======== Provided passage ========

Do you find text speak insulting/rude?

As I said earlier the same could be said about the current language both you and I consider as English.

Not really seeing as the people who butcher our language on their phones and online are living in the same decade as us - not several generations after us.
 
Lazy? They're translating between languages on the fly. Well sometimes takes me a second or two to decode the meaning of text speak :/

Death penalty to those found using it ouside of text messaging (even though that's still ghay)
 
There is no need for 'txt tlk' any more. The purpose of it was to allow mobile and pager users to fit a maximum of 160 characters into a text message, as that was the size limit back then. We're talking late 90s / early naughties. Messages have since increased to a limit of 640 characters. That is the length of a normal email. Most phones actually have email. Most phones even have querty keyboards. Text talk should have therefore died with it. Slang words are fine. I can tolerate 'kinda', 'gonna', 'innit' etc because they were before phones. When they're writing something like "i think thats stupid now bu i used 2 do it ull become weak nd b pathetic nd useless nd u dnt wnt da du yer all im saying is please dnt self harm its a bicy thing 2 do", then that's irritating.

======== Stored data ========

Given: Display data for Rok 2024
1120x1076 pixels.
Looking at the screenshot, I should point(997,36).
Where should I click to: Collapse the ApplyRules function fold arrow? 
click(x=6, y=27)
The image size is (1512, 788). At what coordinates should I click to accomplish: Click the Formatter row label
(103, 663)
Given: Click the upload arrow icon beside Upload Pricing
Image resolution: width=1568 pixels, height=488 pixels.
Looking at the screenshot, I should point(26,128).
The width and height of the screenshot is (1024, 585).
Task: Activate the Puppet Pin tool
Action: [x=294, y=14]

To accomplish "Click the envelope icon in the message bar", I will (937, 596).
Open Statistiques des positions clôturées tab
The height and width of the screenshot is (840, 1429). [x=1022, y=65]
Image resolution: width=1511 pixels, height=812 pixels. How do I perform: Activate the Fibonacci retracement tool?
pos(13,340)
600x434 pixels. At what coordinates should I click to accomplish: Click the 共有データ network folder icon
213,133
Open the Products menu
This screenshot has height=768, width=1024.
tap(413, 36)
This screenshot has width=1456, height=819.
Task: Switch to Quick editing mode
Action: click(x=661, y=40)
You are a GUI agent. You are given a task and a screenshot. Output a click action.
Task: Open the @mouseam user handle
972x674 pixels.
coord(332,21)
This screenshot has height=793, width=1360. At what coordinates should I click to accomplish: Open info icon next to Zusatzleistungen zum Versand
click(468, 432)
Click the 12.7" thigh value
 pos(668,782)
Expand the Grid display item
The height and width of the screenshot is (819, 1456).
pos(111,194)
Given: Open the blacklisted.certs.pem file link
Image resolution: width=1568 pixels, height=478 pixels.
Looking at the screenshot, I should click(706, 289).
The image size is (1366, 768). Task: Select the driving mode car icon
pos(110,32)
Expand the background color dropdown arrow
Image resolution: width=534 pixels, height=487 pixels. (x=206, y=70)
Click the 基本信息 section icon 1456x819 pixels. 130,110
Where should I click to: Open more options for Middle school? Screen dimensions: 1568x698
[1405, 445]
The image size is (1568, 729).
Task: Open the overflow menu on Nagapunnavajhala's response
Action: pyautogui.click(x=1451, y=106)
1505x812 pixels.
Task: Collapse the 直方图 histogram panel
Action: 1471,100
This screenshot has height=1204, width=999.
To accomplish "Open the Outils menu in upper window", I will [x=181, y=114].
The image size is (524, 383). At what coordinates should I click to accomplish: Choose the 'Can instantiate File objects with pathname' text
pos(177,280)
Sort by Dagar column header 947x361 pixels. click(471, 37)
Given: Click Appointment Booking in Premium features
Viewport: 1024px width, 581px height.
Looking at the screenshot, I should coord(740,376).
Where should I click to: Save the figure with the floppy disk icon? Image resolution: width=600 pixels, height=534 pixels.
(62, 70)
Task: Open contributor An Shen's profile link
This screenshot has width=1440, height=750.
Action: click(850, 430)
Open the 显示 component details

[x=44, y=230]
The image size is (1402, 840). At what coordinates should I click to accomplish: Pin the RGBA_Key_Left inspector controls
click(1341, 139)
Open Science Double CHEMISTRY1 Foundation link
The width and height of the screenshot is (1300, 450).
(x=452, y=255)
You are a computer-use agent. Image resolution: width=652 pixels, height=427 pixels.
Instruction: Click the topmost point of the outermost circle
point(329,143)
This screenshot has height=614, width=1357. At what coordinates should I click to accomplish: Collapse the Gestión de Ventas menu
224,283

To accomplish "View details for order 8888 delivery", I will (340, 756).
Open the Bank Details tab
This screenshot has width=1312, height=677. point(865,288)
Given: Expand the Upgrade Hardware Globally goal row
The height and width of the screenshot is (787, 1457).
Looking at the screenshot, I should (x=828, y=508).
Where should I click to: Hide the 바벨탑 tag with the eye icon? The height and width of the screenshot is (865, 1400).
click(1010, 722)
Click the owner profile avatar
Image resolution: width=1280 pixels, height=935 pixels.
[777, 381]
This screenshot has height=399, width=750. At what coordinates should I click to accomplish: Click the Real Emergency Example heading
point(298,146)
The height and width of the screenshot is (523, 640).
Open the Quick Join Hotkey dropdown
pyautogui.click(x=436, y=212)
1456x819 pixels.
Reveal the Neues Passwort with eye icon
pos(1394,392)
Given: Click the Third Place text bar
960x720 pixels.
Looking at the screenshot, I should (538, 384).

========

→ Problems to work on:
1. Return the part of the forum thread on text speak from "Do you find" to "generations after us.".
2. Take the forum thread on text speak further, starting from where it stops.
The lines come from a different source than the forum thread on text speak.

→ Answers for this exercise:
1.
Do you find text speak insulting/rude?

As I said earlier the same could be said about the current language both you and I consider as English.

Not really seeing as the people who butcher our language on their phones and online are living in the same decade as us - not several generations after us.

2.
 
Hate it, it gives me the RAGE! :mad:

I have one friend who uses it when she messages people, if she texted me, I used to reply with "i'll get back to you when you send it to me again in English!" :D She soon got the hint. :p

To me it seems like you would have to put more effort into text speak because you have to work out how to shorten the word each time, by that time I could have typed it normally!
 
Not really seeing as the people who butcher our language on their phones and online are living in the same decade as us - not several generations after us.

How’s that an argument?

Whenever language moves forward, you will get a transitional period of people claiming to speak it the correct way and people 'dumbing down the language'

We are living during one of those transitional periods.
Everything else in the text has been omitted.